- **MATERIAL PROVIDED**
::::::::
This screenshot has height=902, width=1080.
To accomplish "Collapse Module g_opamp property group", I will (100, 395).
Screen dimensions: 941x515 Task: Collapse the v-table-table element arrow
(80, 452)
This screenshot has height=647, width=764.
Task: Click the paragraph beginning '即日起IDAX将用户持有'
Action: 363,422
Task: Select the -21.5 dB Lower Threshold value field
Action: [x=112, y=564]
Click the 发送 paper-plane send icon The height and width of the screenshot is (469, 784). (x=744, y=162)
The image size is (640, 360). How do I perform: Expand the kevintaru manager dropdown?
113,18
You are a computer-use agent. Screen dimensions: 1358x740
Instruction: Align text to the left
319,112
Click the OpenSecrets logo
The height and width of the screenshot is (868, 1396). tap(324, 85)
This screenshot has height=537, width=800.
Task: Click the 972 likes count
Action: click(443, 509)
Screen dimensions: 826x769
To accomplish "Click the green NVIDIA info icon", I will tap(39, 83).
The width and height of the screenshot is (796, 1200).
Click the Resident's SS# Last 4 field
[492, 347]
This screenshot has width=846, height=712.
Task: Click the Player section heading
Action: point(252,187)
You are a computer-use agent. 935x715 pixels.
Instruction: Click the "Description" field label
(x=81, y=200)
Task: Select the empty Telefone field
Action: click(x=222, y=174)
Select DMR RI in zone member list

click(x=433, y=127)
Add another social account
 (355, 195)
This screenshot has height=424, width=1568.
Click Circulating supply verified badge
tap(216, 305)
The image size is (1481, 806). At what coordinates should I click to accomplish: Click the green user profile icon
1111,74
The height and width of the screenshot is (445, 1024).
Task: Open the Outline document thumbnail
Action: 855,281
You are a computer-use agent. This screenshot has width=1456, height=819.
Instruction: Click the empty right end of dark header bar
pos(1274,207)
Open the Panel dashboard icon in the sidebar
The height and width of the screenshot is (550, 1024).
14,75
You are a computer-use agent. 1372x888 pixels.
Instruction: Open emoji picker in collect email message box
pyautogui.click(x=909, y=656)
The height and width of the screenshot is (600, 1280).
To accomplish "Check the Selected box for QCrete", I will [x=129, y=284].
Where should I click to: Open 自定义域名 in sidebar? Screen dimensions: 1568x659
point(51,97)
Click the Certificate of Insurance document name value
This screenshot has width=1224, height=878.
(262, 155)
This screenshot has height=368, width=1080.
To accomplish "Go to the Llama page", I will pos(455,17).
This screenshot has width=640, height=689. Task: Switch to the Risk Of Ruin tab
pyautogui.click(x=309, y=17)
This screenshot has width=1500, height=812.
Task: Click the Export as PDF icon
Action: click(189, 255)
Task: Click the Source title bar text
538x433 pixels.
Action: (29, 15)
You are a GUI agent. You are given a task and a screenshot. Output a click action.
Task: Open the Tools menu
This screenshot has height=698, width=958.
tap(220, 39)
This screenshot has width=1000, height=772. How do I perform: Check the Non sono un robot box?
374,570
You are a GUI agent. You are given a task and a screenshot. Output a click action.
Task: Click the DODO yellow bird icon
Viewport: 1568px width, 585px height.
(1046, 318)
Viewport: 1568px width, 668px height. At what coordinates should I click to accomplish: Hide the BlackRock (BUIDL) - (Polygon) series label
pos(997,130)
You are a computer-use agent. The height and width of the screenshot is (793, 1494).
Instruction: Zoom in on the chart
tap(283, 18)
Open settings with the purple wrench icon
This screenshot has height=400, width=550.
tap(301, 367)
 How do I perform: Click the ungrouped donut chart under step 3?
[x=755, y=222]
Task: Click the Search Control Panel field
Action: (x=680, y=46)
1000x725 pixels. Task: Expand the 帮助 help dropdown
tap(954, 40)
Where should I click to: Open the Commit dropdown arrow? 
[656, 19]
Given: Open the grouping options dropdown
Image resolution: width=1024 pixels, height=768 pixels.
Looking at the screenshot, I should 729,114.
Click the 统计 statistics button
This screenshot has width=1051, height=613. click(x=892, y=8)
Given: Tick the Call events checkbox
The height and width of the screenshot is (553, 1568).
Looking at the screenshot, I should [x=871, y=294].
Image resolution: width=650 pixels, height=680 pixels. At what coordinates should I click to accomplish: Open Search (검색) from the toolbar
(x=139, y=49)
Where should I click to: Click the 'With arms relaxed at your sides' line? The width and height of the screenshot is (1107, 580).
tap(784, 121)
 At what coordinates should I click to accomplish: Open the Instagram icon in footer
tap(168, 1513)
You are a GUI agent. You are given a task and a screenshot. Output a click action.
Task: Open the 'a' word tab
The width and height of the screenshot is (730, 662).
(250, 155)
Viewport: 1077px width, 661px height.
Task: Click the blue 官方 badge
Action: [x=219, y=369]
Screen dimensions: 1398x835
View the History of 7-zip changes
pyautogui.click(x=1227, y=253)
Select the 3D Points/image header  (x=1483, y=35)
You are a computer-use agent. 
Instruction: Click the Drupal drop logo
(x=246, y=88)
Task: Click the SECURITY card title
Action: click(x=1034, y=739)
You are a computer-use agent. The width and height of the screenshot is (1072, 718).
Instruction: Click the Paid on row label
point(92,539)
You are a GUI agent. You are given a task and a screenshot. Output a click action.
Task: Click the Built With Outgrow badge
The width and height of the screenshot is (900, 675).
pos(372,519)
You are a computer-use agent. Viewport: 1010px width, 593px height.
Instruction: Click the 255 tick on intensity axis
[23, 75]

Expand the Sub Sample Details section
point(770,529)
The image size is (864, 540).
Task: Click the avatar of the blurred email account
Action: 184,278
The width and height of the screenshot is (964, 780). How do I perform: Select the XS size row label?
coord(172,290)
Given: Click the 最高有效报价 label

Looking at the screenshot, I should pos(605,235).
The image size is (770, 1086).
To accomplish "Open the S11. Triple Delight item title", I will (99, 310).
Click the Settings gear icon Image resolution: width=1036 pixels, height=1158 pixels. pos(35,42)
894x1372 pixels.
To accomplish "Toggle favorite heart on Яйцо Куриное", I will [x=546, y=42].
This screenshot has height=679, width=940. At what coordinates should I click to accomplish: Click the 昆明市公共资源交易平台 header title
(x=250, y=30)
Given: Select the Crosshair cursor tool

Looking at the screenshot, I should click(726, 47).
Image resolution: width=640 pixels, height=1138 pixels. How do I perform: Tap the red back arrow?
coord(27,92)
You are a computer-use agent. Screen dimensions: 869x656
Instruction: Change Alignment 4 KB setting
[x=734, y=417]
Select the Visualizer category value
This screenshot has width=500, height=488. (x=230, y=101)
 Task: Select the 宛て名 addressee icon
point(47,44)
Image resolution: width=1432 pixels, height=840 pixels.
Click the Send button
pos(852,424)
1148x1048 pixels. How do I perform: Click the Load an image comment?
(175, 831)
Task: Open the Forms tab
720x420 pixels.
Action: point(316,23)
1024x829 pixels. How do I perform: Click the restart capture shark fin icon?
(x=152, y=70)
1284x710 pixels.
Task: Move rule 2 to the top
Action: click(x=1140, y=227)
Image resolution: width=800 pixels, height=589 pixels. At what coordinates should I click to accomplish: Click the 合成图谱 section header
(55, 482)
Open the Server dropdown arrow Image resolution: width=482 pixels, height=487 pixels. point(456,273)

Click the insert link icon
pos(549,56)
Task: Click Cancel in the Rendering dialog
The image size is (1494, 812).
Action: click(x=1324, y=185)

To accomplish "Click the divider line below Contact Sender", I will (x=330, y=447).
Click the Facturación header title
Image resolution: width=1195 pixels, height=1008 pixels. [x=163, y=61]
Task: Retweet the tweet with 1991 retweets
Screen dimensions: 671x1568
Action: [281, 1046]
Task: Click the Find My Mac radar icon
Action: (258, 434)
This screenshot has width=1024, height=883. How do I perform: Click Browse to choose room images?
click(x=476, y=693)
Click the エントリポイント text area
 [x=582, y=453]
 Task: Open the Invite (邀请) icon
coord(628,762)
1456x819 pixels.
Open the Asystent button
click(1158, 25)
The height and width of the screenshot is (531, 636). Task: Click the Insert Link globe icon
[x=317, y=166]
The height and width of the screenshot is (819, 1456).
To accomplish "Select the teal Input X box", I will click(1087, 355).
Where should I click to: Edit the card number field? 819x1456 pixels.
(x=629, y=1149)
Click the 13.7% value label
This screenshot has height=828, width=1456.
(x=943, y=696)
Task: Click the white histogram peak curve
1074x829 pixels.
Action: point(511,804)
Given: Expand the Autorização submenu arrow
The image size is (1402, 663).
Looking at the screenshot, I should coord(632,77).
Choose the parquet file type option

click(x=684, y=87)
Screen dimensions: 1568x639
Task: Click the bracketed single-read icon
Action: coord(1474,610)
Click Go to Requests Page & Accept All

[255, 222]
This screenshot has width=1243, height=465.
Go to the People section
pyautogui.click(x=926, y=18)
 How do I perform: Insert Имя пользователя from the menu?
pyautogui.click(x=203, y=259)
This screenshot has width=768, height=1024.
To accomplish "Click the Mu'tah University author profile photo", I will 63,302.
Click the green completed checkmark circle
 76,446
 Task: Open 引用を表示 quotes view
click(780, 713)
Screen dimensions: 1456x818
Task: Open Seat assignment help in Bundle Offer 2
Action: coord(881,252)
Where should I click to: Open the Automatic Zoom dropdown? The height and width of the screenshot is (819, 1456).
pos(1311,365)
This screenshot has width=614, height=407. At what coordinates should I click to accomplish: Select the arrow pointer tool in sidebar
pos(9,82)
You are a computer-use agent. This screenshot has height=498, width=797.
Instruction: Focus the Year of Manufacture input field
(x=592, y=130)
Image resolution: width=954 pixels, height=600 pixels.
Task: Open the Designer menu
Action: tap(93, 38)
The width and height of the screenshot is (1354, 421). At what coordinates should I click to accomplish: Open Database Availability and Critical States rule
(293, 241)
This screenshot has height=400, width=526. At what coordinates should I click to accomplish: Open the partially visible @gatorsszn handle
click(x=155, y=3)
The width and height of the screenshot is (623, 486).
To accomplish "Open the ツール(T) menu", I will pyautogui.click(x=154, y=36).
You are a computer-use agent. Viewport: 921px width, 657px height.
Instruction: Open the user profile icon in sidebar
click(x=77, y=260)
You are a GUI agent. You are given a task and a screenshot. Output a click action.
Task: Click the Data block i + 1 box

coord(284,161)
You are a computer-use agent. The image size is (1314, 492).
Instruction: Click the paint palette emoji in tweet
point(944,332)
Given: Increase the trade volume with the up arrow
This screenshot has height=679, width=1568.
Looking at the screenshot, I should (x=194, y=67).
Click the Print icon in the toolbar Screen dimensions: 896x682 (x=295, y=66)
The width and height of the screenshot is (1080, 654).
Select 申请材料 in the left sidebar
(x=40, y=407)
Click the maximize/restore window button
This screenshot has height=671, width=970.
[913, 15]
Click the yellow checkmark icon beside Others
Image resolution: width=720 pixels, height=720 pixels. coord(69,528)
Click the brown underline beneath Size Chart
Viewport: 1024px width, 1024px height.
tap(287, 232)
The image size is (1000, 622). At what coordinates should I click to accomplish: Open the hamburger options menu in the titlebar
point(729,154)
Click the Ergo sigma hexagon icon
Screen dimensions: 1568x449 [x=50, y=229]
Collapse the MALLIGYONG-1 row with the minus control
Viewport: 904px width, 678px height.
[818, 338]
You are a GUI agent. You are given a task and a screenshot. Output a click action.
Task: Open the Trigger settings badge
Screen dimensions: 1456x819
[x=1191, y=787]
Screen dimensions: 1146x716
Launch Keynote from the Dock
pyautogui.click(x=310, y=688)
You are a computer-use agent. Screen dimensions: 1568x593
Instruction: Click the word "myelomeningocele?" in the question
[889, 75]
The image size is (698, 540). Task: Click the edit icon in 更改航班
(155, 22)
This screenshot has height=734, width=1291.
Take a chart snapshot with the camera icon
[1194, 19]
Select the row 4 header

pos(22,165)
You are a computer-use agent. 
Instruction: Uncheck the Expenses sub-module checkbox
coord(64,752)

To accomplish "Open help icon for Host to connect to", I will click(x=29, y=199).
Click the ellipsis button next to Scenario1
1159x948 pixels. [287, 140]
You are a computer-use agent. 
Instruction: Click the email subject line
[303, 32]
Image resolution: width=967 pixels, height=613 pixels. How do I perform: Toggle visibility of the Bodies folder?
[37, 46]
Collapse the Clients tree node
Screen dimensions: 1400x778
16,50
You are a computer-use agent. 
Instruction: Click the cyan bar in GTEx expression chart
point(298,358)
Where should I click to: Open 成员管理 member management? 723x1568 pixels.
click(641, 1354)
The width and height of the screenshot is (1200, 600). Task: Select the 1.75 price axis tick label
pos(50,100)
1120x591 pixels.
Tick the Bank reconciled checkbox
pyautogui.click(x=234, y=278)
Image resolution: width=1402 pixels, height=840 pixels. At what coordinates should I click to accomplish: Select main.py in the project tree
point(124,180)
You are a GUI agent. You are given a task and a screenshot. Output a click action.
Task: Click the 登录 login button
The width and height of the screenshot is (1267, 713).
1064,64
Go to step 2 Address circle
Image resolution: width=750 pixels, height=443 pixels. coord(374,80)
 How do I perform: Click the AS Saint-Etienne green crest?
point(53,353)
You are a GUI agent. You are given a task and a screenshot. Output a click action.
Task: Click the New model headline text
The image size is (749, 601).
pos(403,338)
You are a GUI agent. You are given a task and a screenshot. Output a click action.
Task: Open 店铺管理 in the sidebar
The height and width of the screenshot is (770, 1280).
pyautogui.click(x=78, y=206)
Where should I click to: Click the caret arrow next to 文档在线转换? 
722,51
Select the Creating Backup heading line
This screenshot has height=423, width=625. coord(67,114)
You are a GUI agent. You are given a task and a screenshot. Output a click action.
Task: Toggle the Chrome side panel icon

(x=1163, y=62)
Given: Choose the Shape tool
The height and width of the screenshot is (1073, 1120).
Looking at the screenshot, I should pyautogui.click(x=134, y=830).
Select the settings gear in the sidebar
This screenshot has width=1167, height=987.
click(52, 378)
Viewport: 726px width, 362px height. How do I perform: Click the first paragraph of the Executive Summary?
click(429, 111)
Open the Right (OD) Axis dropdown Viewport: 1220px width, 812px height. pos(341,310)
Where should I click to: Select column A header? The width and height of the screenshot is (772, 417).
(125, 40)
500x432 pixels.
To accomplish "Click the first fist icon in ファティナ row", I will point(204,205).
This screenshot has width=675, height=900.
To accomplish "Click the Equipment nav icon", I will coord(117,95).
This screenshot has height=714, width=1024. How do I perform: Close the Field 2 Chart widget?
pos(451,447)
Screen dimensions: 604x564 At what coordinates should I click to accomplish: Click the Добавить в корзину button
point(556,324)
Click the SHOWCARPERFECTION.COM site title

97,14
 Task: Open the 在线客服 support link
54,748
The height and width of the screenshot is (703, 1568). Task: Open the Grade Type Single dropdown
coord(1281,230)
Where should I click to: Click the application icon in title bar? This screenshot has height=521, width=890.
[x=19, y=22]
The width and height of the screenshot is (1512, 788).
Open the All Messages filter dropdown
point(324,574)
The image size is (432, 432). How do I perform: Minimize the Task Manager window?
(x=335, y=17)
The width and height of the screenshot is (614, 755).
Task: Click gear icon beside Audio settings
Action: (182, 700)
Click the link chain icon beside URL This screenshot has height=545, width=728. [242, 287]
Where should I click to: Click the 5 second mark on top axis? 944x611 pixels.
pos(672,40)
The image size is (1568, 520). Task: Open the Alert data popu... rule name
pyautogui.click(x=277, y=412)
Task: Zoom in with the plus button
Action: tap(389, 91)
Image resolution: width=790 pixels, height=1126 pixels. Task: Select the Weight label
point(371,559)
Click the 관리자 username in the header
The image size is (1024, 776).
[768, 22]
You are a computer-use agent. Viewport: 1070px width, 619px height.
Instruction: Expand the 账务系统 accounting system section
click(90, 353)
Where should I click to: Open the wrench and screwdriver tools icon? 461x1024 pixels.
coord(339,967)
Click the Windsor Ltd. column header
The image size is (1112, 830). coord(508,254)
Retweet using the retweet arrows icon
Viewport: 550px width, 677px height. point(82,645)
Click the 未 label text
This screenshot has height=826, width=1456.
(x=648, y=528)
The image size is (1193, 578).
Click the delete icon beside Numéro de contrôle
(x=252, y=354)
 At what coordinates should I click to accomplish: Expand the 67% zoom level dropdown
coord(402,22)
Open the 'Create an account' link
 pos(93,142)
::::::::
- **WHAT IS NEEDED**
Please give back exactly the lines of the listing above that run from the one containing "Given: Tick the Call events checkbox" through the one containing "Screen dimensions: 1398x835", and only those.

- **RESPONSE BOX**
Given: Tick the Call events checkbox
The height and width of the screenshot is (553, 1568).
Looking at the screenshot, I should [x=871, y=294].
Image resolution: width=650 pixels, height=680 pixels. At what coordinates should I click to accomplish: Open Search (검색) from the toolbar
(x=139, y=49)
Where should I click to: Click the 'With arms relaxed at your sides' line? The width and height of the screenshot is (1107, 580).
tap(784, 121)
 At what coordinates should I click to accomplish: Open the Instagram icon in footer
tap(168, 1513)
You are a GUI agent. You are given a task and a screenshot. Output a click action.
Task: Open the 'a' word tab
The width and height of the screenshot is (730, 662).
(250, 155)
Viewport: 1077px width, 661px height.
Task: Click the blue 官方 badge
Action: [x=219, y=369]
Screen dimensions: 1398x835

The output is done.